By Brandi O. Brown, J.D.
After the arbitrator ruled against her, the former Cigna employee learned that he was friends with one of Cigna’s counsel of record.
Although a picture may be worth a thousand words, the story of a friendship they told in the case of a discharged Cigna employee was not sufficient to establish a arbitrator’s evident partiality or bias. “At best,” the Eleventh Circuit explained in an unpublished decision, the employee, who argued that the arbitrator, who was photographed arm in arm with one of Cigna’s attorneys of record in their arbitration dispute, offered “mere speculation of unfair bias based on a photograph from a birthday party,” which could not create a reasonable impression of partiality under the circumstances. The attorney pictured was one of the attorneys of record for Cigna, but he was not “handling the day-to-day matters in the arbitration proceeding” for the employer. Accordingly, the appeals court upheld a district court decision denying the employee’s motion to vacate the arbitration award (Perez v. Cigna Health and Life Insurance Company, July 13, 2021, per curiam, unpublished).
In 2017, when she was fired, the employee mailed Cigna a demand for arbitration to settle her allegations that it wrongfully terminated her in violation of federal and state laws. She had signed an arbitration agreement with the employer previously. A few weeks later the American Arbitration Association sent her and the employer a list of arbitrators of selection, with curriculum vitae. Cigna was represented by Littler Mendelson and the employee was representing herself.
Arbitrator’s history with employer’s firm. Initially the employee and employer were unable to agree on an arbitrator, but eventually they settled on one from the list. Cigna’s counsel reminded the employee that the arbitrator she had ranked at the top of her list had worked in the Littler office previously. The arbitrator, after he was selected, added to this, telling the parties that he had been a shareholder with Littler and had worked there for several years before leaving to focus on a mediation and arbitration practice. He noted that he never handled any matters for Cigna. Neither party objected to him serving as arbitrator thereafter.
Did not mention friendships. However, after the arbitrator entered summary judgment in favor of the employer on all of the employee’s claims, she moved under the FAA to vacate the decision. She alleged that the arbitrator failed to disclose his friendship with one of Cigna’s counsel of record. A magistrate judge issued a report and recommendation recommending that the district court deny her motion, relying on the fact that the arbitrator had already disclosed his relationship with the law firm and that, even if he should have disclosed personal friendships with some of its attorneys, the employee did not present sufficient evidence of a compromising connection or bias. Over the employee’s objections, the district court adopted the Report and Recommendation. The employee appealed.

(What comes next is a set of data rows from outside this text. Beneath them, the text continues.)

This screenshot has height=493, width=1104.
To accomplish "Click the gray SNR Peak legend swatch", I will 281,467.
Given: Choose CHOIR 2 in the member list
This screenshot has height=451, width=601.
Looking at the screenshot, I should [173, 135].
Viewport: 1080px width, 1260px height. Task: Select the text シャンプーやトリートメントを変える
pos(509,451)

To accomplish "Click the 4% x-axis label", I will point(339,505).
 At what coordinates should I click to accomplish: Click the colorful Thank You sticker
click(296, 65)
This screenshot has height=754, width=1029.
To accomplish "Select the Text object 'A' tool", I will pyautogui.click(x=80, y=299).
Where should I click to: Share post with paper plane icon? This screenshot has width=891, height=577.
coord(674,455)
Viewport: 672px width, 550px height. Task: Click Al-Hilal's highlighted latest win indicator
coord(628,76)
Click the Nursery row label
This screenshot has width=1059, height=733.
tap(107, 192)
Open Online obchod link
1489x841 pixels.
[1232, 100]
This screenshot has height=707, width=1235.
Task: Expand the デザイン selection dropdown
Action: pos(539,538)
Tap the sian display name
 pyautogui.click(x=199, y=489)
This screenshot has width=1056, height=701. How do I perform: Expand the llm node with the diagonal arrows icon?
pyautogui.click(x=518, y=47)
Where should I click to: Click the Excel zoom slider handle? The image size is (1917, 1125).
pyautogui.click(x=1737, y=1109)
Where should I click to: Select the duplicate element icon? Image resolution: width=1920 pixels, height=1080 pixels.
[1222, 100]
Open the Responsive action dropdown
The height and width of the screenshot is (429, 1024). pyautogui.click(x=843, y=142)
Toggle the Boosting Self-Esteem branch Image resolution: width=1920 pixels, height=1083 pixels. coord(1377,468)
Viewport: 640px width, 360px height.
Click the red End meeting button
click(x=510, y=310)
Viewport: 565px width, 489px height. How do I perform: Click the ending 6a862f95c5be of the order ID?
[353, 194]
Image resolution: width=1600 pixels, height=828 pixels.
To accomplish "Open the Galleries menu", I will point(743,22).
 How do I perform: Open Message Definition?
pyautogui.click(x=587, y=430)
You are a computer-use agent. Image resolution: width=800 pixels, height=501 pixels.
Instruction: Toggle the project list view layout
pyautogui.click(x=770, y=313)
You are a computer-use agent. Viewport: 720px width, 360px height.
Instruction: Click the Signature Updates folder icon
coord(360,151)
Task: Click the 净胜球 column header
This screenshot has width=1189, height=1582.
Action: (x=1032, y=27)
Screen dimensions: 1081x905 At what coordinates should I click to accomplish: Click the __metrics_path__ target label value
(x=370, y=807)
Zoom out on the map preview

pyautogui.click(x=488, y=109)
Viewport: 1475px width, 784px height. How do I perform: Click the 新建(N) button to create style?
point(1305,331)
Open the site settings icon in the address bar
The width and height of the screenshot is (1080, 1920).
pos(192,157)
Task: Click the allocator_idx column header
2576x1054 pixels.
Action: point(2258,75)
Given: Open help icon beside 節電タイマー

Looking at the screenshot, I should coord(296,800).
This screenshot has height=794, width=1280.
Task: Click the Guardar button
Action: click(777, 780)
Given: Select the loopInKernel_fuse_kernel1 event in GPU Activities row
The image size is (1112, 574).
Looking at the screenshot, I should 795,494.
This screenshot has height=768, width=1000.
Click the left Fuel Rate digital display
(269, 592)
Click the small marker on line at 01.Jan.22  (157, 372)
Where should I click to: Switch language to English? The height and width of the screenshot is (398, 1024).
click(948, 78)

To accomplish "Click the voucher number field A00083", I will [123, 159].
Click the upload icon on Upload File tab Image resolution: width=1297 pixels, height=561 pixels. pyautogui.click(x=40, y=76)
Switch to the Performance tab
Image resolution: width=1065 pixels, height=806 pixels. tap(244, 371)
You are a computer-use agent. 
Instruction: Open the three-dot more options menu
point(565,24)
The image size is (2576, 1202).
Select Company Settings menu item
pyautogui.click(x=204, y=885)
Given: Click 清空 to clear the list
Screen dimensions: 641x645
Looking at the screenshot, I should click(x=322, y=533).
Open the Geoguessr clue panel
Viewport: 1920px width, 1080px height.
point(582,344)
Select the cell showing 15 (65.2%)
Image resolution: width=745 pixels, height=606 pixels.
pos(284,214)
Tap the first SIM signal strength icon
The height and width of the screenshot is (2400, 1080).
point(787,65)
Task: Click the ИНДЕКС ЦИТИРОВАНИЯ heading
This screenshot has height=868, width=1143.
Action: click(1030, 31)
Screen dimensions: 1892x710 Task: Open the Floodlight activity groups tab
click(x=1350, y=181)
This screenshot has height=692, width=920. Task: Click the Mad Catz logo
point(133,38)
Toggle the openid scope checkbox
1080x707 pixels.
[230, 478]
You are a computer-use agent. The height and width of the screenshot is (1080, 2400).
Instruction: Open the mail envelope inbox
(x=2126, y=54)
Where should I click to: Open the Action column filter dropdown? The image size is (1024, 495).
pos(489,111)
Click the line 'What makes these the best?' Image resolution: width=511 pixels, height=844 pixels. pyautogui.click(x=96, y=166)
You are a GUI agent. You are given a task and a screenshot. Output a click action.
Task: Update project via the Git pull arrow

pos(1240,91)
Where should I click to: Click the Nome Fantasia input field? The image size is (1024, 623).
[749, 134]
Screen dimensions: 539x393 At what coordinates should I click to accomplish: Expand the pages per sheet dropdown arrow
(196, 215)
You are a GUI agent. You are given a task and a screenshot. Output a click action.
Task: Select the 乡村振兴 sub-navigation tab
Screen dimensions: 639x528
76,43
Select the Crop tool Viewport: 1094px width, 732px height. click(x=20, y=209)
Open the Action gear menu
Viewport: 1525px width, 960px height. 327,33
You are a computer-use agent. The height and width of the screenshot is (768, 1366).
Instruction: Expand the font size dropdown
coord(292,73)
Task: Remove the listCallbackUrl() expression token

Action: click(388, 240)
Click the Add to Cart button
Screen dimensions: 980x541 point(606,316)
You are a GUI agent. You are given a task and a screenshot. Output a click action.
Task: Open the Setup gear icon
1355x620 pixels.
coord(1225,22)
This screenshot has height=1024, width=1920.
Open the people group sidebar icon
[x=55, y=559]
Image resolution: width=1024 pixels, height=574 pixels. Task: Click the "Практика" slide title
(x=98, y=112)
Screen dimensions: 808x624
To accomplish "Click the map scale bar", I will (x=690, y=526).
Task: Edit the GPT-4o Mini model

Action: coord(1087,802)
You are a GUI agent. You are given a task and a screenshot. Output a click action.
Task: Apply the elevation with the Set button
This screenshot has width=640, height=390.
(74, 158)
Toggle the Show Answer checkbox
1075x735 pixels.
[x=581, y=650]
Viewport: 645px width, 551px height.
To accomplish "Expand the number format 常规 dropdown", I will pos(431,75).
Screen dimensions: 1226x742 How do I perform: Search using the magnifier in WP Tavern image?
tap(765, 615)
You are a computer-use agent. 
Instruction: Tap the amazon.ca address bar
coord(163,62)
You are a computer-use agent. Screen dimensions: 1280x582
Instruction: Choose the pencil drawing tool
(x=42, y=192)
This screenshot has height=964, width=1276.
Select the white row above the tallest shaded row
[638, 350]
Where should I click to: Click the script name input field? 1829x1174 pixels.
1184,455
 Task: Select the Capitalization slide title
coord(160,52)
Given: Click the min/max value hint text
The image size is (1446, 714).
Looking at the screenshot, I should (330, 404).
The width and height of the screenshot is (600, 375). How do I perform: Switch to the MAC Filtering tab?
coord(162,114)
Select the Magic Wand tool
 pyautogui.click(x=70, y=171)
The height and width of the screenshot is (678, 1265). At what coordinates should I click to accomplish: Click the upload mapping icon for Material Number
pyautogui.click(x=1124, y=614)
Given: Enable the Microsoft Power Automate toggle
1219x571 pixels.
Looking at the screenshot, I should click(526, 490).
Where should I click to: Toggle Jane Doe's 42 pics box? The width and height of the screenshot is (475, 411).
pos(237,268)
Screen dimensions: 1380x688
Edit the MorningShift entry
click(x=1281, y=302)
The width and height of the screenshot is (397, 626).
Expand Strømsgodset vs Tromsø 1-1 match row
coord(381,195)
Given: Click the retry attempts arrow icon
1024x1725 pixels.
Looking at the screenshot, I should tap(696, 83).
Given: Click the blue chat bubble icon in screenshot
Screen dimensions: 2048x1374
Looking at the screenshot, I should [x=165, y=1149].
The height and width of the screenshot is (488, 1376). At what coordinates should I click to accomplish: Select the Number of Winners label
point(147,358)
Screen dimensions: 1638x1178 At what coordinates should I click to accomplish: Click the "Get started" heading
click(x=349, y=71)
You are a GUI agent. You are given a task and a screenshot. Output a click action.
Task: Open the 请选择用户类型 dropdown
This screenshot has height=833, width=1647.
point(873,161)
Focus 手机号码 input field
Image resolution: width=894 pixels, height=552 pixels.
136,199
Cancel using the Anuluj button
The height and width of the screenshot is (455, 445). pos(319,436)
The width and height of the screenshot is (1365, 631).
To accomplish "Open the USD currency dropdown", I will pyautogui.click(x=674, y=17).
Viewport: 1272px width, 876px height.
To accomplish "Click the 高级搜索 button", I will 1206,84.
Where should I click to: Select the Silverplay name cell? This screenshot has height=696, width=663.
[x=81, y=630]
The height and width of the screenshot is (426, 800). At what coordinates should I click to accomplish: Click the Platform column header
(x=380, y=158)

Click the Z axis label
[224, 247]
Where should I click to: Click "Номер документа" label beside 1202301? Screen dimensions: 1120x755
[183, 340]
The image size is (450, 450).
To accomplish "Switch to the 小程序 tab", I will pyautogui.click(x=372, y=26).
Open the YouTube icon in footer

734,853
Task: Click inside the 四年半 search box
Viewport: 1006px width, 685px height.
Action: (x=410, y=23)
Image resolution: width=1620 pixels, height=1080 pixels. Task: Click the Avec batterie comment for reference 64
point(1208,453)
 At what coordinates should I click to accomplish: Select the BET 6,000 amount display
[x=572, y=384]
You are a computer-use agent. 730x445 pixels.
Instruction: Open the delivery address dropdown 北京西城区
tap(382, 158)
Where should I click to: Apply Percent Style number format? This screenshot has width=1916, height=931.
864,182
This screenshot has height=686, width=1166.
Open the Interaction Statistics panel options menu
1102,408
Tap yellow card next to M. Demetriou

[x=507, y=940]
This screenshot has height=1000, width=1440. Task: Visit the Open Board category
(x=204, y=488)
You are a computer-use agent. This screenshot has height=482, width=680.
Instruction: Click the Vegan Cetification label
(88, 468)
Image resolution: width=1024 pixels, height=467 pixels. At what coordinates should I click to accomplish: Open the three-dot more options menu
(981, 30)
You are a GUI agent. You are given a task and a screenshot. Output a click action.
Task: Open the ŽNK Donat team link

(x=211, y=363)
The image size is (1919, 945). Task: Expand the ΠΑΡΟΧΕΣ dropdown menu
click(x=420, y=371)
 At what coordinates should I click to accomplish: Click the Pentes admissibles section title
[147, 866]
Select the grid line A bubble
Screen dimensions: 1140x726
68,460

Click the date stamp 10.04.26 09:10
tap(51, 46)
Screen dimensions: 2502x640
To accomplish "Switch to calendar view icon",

Reasonable impression of impartiality. Noting that its review of arbitration awards is “narrowly limited” and that the FAA assumes courts will confirm arbitration awards, the court explained that the employee’s argument was under one of the four reasons for vacating an award—where there is “evident partiality or corruption in the arbitrators.” Evident partiality requires either an actual conflict or that the arbitrator knows of, but does not disclose, information that would lead a reasonable person to believe a potential conflict existed. Non-disclosure was the problem in this case, according to the employee, and thus she bore the burden of establishing that the undisclosed facts created a “reasonable impression of partiality.” The mere appearance of bias is not sufficient; instead, it must be “direct, definite and capable of demonstration rather than remote, uncertain and speculative.”
Problematic photograph. According to the employee, a picture of the arbitrator and one of Cigna’s attorneys of record standing arm in arm at the arbitrator’s 50th birthday party gave that reasonable impression. She alleged that it established that the two attorneys had an undisclosed relationship and that their friendship demonstrated bias. However, the court noted, the arbitrator disclosed that he was a former shareholder with the firm for seven years and it followed, necessarily, from that disclosure that he would likely have friendship with some of the firm’s employees. To the extent that the friendship should have been separately disclosed, alone that fact did not suggest evident partiality. The employee did not provide an additional basis that might give a reasonable impression of partiality either, such as financial incentives or concurrent representations involving the arbitrator and Cigna’s counsel.
Speculative at most. “At best,” the court concluded, the employee offered “mere speculation of unfair bias based on a photograph from a birthday party, which is ‘too remote, uncertain and speculative’ to create ‘a reasonable impression of partiality’—particularly where the attorney in question was not counsel handling the day-to-day matters in the arbitration proceeding for Cigna.”